Seguindo o ritmo de uma epidemia, que gradativamente se instala num corpo e contamina por dentro, gota a gota, a história supera a presença de uma verdadeira muralha de clichês - que, a bem da verdade, o gênero até certo ponto impõe. Há inegáveis qualidades neste trabalho do diretor Gore Verbinski, que não tinha nada de muito edificante a seu crédito antes - eram só o medíocre A Mexicana e o engraçadinho Um Ratinho Encrenqueiro.

A partir daqui, Verbinski desperta esperanças. Quem sabe este não é um gênero em que ele pode render mais? Verdade que ele partiu de material preexistente, refilmando um sucesso japonês, Ringu, de Hideo Nakata (97), baseado em livro de Koji Suzuki, que já teve uma uma seqüência e uma prequel no Japão. Depois de uma bilheteria de US$ 100 milhões nos EUA, a DreamWorks também já anunciou pelo menos uma continuação.

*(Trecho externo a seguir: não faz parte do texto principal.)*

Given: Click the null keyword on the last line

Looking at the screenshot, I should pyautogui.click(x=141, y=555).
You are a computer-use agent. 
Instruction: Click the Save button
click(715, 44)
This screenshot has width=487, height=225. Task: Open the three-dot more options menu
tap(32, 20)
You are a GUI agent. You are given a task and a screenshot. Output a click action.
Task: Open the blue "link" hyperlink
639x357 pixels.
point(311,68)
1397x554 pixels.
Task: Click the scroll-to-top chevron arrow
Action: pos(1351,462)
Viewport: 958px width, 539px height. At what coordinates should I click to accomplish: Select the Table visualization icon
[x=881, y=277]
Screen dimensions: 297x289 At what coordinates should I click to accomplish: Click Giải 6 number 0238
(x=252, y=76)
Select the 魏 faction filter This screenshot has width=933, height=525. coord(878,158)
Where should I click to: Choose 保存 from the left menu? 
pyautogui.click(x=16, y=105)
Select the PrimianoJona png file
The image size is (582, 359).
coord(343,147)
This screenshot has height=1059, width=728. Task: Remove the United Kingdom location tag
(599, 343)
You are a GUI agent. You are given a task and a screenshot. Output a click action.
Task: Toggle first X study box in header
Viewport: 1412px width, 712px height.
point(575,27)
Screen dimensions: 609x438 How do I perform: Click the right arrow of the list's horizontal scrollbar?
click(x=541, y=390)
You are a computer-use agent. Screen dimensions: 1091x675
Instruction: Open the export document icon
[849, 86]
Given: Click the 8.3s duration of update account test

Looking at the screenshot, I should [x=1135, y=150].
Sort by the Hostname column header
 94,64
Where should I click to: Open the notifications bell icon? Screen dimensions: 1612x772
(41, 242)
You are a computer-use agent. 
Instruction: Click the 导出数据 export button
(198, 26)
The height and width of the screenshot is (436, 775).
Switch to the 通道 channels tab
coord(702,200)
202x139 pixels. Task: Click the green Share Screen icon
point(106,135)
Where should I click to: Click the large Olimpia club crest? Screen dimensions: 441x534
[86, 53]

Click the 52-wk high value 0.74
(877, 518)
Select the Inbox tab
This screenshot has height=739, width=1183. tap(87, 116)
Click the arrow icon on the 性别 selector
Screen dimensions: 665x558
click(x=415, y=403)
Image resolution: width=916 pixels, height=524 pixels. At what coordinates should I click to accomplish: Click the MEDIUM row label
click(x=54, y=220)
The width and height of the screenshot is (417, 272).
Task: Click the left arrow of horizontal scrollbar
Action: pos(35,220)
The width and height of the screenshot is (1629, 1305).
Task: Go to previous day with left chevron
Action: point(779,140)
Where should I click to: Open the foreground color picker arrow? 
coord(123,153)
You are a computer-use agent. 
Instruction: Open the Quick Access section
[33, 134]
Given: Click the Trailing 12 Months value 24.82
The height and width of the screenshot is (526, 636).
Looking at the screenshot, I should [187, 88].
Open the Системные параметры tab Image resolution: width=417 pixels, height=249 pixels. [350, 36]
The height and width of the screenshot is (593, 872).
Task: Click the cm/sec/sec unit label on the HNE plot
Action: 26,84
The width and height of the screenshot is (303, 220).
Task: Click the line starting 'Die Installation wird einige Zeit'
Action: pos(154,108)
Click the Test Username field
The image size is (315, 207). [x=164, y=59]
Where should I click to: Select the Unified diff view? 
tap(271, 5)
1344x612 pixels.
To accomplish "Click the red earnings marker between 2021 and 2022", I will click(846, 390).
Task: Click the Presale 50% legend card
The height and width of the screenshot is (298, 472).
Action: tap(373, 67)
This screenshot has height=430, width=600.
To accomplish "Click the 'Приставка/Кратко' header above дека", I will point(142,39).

O mote da história é bem simples: depois de assistir a uma fita de vídeo, as pessoas recebem um aviso pelo telefone, de que morrerão em sete dias. Nunca falha. Com toda a cara de lenda urbana, a praga começa a se espalhar, deixando no seu rastro jovens terrivelmente desfigurados, vítimas de morte súbita e inexplicada, ou suicídios causados pelo pânico da contagem regressiva dos dias. A jornalista Rachel (Naomi Watts) não sossega enquanto não pega um exemplar da fita, especialmente porque sua sobrinha morreu aparentemente na esteira desse fenômeno.

Protagonista de Cidade dos Sonhos, Naomi está aqui também aprisionada num pesadelo como os engendrados por David Lynch. Especialmente depois que descobre que seu filho, um garoto de 12 anos (David Dorfman), também assistiu ao filme - uma coleção de imagens sinistras e enigmáticas. Progressivamente convencida de que a ameaça contida nessas imagens é muito mais do que uma lenda, a jornalista encontra pistas para decifrá-las em velhos artigos de jornal sobre o suicídio de uma campeã de equitação.

Nos melhores filmes de suspense, o sinal de que a história funciona vem da sufocante sensação de que os protagonistas estão aprisionados num círculo. Para isso, todas as pistas jogadas a esmo, a princípio, vão encontrando explicações. O sobrenatural até se infiltra na trama mas não predomina demais - portanto, a história não perde de vista a plausibilidade. Assim, o filme se dá bem onde falha A Bruxa de Blair - encontrar um fio condutor, explicar as próprias pistas e não decepcionar no final. Há algumas visões da jornalista e pelo menos uma personagem secundária que permanecem misteriosas, mas isso não compromete.